Giving sabbaticals keeps teams limber as members flex in their roles to cover their teammates’ tasks while away.  Employees return refreshed, with new perspectives yet with all the skills of seasoned personnel. 

How Can I Make Sabbatical Happen?

It’s in your contract

If you already have sabbatical in your contract, begin working with management a year or more in advance to plan for a smooth sabbatical.  Be open to help and advice as you plan your time away.  Make sure you have clearly defined any work you need to hand off, and have spoken with the people who will cover for you.  Be transparent about if/how you wish to communicate with the office while you are on sabbatical.  Express your thanks and share with generosity when you return.

Making a case to your employer

Just because your company isn’t in the habit of providing sabbatical doesn’t mean you can’t take one.  Create a detailed plan about not only what you’ll be doing with your time away but also how your work will be taken care without overly burdening others.  Include specific information about how your time away will benefit the company, like increased productivity and creativity, a broader understanding of the world impacting your industry, and returning with a fresh perspective.  

If your company will not give you a sabbatical or leave of absence, you have a couple of other options.


One alternative is to telecommute from an exotic locale.  This option does not give you a complete break from work, but perhaps a few months living in a different climate or country is enough of a change-of-pace for now.


Consider renegotiating your contract with your employer.  Instead of a raise, ask for more time off.  Maybe instead of a one-time sabbatical, you’ll be able to get a month or 6 weeks off each year.  I was able to do this at a former job when I share salary comps.  They were quick to accept my suggestions of 2 extra weeks of vacation in lieu of a pay increase.

Making it happen without employer buy-in

If you’ve made your case to management but they will not approve your sabbatical plan, you can start planning to do it on your own.  This will likely delay your plans for a while, but working towards this goal will likely give you some increased determination and focus.  Here are four steps to get you started

1.  Make It Real

Be sure you have a rich, meaningful plan that is deeply compelling to you.  Get clear about your plan, and keep that goal in front of you. You need to be disciplined in order to self-fund a sabbatical, and the more real and amazing your plan is, the easier it will be for you to give up small luxuries now in order to attain that big goal later.

2. Create A Budget

Revamp your budget and start seriously saving for your time away.  Set a realistic figure for the amount of money you’ll need during your time off from work. You will need to self-fund not just the trip you want to take, but also your mortgage, utilities, and all your normal bills during your time away.  

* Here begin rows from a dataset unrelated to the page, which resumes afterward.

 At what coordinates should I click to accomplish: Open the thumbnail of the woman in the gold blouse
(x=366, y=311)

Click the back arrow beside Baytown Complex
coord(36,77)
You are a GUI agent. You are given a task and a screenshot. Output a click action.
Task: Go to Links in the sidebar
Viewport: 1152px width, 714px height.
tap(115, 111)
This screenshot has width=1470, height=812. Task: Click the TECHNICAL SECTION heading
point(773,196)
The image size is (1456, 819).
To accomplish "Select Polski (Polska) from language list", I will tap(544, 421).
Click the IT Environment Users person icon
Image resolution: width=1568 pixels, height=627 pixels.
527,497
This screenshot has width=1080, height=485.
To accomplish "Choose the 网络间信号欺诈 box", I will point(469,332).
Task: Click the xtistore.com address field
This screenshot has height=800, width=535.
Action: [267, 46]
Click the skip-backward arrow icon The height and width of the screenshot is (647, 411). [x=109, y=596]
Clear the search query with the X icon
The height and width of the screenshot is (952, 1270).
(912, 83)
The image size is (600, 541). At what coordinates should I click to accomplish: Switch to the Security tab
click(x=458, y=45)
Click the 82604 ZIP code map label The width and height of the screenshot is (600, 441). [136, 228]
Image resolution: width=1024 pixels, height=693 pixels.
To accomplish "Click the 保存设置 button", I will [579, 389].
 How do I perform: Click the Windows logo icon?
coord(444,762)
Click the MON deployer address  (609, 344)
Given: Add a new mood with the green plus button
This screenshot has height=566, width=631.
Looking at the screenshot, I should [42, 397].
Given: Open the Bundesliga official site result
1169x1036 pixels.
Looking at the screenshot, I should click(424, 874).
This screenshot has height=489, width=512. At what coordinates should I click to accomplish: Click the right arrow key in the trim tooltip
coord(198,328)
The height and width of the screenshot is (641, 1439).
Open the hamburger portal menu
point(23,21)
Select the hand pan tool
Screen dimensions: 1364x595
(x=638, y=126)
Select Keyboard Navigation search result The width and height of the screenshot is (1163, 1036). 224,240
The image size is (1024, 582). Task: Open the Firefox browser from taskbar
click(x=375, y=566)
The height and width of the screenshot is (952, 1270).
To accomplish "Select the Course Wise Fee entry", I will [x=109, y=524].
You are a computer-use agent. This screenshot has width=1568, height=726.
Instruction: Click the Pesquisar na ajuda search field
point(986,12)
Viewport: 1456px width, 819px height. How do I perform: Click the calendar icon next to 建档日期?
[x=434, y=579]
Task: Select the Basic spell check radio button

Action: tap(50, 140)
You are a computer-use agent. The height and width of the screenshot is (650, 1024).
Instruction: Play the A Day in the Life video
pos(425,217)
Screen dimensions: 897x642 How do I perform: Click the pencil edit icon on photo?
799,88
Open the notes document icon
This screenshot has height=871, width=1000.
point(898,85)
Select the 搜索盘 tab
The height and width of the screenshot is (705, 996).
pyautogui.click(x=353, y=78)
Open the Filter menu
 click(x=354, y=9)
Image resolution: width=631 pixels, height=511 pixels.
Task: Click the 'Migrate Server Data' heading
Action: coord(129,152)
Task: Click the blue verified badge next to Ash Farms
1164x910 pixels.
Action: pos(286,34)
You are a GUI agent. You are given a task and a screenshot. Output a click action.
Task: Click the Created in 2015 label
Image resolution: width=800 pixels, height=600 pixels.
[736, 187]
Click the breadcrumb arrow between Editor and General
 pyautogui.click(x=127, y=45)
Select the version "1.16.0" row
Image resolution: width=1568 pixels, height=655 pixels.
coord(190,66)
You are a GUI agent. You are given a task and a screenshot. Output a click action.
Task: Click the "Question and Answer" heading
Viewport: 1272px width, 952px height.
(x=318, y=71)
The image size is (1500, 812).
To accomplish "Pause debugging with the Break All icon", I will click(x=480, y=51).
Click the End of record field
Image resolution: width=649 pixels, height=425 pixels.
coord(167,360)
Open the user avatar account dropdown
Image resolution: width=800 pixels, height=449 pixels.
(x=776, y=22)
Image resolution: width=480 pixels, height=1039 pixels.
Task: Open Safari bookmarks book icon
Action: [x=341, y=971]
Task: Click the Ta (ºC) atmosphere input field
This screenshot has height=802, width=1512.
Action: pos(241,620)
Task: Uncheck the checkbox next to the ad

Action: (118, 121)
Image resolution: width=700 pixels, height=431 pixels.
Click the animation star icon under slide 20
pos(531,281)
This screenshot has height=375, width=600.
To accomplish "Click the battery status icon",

If your company will not give you a leave of absence, you will need to build a nest egg and time for job searching when you return from sabbatical.  

3. Lower Your Cost

Things like house swapping can lower the cost of your time away.  And free or low-cost housing can be exchanged for work on farms through WWOOFing (I know a 70-something recent widower who ended up spending most of a year in Hawaii as a WWOOFer, beginning his day with a fresh coconut, working in the morning and having the rest of his day to himself.)

4. Set Your Date

Your total funds needed divided by how much you can save per month equals the date on which your sabbatical begins.  If your sabbatical will cost $15,000 and you are able to save $500/month, your sabbatical would start in about 2 ½ years.  If that feels too long, could you find a way to save $700? Or bring your cost down to $12,000?  

Get Set…Go!

Once you’ve calculated your start date for sabbatical, use a countdown timer to keep you focused on your goal.  Continue detailing your plans any time you sense your focus weakening.  Share with others your “big why” of planning this sabbatical, and ask for their encouragement and support.  You can do this!